Обсуждение: Mirror.php performance
Well mirror.php's performance is *far* better than it was, though there is clearly still room for improvement. However, something is not right - there are over 7000 docs pages if counting static and interactive: Nov 04 08:53:38 mirror [info] Mirroring started Nov 04 08:57:09 mirror [error] HTTP error 404 at page http://wwwdevel.postgresql.org/images/editorschoice2003.jpg Nov 04 09:01:46 mirror [error] HTTP error 404 at page http://wwwdevel.postgresql.org/presskit/en/presskit74.html Nov 04 09:02:47 mirror [error] HTTP error 404 at page http://wwwdevel.postgresql.org/pgsql-bugs@postgresql.org Nov 04 09:16:04 mirror [info] Mirroring finished. 1027 page(s) saved, 1346 second(s) spent It appears to have saved everything in the root directory afaict, and the 7.4 static docs, but nothing else. Any ideas? Regards, Dave.

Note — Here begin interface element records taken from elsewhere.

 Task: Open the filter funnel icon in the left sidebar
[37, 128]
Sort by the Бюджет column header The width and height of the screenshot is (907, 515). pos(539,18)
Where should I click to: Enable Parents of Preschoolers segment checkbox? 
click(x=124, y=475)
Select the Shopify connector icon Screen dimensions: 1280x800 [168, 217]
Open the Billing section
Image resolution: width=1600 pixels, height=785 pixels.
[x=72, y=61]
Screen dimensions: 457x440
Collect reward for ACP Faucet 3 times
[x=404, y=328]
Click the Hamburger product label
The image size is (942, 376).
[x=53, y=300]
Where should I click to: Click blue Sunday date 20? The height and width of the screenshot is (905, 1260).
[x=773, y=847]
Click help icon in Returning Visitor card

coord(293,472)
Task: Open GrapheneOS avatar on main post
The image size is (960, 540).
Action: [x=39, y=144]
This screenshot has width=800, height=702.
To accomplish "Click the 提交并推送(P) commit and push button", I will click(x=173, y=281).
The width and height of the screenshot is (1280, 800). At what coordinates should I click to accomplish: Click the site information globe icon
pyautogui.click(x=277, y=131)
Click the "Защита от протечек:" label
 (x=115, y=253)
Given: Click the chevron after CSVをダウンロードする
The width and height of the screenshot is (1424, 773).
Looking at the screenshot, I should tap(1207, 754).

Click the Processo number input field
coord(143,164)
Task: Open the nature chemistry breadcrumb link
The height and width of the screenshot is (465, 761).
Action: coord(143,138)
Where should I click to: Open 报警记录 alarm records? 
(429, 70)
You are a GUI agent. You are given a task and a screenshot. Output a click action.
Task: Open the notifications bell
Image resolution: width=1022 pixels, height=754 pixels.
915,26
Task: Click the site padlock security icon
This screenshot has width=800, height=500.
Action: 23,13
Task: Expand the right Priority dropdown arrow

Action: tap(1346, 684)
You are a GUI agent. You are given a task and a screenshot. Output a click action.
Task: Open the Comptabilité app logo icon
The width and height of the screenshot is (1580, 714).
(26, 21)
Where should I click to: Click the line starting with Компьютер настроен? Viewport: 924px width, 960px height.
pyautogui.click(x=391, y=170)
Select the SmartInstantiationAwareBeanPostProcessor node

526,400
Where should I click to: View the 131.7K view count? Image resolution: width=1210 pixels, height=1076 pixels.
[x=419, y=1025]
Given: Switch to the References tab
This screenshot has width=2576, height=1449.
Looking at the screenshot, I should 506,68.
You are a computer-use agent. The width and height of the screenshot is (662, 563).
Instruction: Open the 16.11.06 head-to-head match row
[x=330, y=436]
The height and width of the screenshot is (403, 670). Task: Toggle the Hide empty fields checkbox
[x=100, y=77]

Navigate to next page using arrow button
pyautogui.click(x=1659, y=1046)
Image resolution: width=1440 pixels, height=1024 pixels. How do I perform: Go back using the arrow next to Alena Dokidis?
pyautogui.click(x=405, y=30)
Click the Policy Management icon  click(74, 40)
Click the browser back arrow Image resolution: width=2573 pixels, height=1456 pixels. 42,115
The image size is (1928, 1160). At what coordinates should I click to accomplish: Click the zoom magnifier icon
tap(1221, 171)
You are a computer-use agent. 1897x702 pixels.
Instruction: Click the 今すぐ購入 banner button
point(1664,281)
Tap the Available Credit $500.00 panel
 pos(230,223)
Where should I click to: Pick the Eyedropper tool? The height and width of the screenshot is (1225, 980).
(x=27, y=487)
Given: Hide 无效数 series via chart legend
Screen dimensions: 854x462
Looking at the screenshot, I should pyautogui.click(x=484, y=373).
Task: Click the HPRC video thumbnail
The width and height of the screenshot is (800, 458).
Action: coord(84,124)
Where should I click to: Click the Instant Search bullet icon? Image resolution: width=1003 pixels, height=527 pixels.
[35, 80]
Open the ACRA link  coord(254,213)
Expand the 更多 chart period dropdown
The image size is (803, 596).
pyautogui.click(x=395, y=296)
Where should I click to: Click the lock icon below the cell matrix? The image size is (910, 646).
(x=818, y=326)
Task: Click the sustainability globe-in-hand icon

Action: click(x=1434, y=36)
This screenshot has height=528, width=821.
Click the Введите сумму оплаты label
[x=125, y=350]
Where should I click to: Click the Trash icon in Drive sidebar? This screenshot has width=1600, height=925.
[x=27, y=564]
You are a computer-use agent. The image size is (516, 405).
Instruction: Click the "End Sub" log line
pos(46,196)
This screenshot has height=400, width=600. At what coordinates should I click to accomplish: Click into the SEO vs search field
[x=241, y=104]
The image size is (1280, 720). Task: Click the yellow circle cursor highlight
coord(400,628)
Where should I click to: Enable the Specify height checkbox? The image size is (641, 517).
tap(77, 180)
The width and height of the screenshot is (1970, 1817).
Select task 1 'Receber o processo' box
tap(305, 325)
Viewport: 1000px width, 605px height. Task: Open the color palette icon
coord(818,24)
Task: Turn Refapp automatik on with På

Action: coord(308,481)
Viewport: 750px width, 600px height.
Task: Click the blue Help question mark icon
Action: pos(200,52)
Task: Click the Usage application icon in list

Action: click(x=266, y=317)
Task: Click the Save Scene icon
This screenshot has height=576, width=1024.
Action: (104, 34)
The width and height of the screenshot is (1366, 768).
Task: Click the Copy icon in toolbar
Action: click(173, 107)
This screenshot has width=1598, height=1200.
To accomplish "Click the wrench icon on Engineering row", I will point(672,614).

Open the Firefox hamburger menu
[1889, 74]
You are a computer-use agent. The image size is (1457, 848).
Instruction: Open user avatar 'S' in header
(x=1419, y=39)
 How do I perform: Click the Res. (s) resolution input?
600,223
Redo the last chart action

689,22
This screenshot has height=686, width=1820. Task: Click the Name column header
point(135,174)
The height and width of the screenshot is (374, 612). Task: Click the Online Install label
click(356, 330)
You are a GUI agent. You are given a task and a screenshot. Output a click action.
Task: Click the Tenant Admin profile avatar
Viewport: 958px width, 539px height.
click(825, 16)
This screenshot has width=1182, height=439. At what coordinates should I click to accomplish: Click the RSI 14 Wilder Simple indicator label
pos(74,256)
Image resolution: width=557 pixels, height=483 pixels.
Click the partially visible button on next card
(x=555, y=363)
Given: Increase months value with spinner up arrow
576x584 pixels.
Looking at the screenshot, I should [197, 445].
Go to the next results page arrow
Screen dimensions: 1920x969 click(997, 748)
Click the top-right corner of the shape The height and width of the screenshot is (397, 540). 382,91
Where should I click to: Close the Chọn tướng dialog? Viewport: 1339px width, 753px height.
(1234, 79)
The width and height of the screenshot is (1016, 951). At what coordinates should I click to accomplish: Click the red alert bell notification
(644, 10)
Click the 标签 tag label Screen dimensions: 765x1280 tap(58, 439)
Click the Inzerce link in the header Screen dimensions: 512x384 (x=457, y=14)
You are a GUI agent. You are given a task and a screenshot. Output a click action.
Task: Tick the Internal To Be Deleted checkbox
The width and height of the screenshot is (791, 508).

Hi, Dave Page wrote: > Nov 04 09:16:04 mirror [info] Mirroring finished. 1027 page(s) saved, > 1346 second(s) spent > > It appears to have saved everything in the root directory afaict, and > the 7.4 static docs, but nothing else. > > Any ideas? Ouch. It did the same for me, will look into this: seems as if some links are dropped / not followed.
Hi, Alexey Borzov wrote: >> Nov 04 09:16:04 mirror [info] Mirroring finished. 1027 page(s) saved, >> 1346 second(s) spent >> >> It appears to have saved everything in the root directory afaict, and >> the 7.4 static docs, but nothing else. >> >> Any ideas? > > Ouch. It did the same for me, will look into this: seems as if some > links are dropped / not followed. Fixed. Turned out the regexes to extract links from pages were broken and some of the links (including the main menu, unfortunately) were thus not crawled.
> -----Original Message----- > From: Alexey Borzov [mailto:borz_off@cs.msu.su] > Sent: 04 November 2004 13:03 > To: Dave Page > Cc: pgsql-www@postgresql.org > Subject: Re: [pgsql-www] Mirror.php performance > > Hi, > > Alexey Borzov wrote: > >> Nov 04 09:16:04 mirror [info] Mirroring finished. 1027 > page(s) saved, > >> 1346 second(s) spent > >> > >> It appears to have saved everything in the root directory > afaict, and > >> the 7.4 static docs, but nothing else. > >> > >> Any ideas? > > > > Ouch. It did the same for me, will look into this: seems as if some > > links are dropped / not followed. > > Fixed. Turned out the regexes to extract links from pages > were broken and some of the links (including the main menu, > unfortunately) were thus not crawled. Thanks, I'll give it a try. Regard,s dave.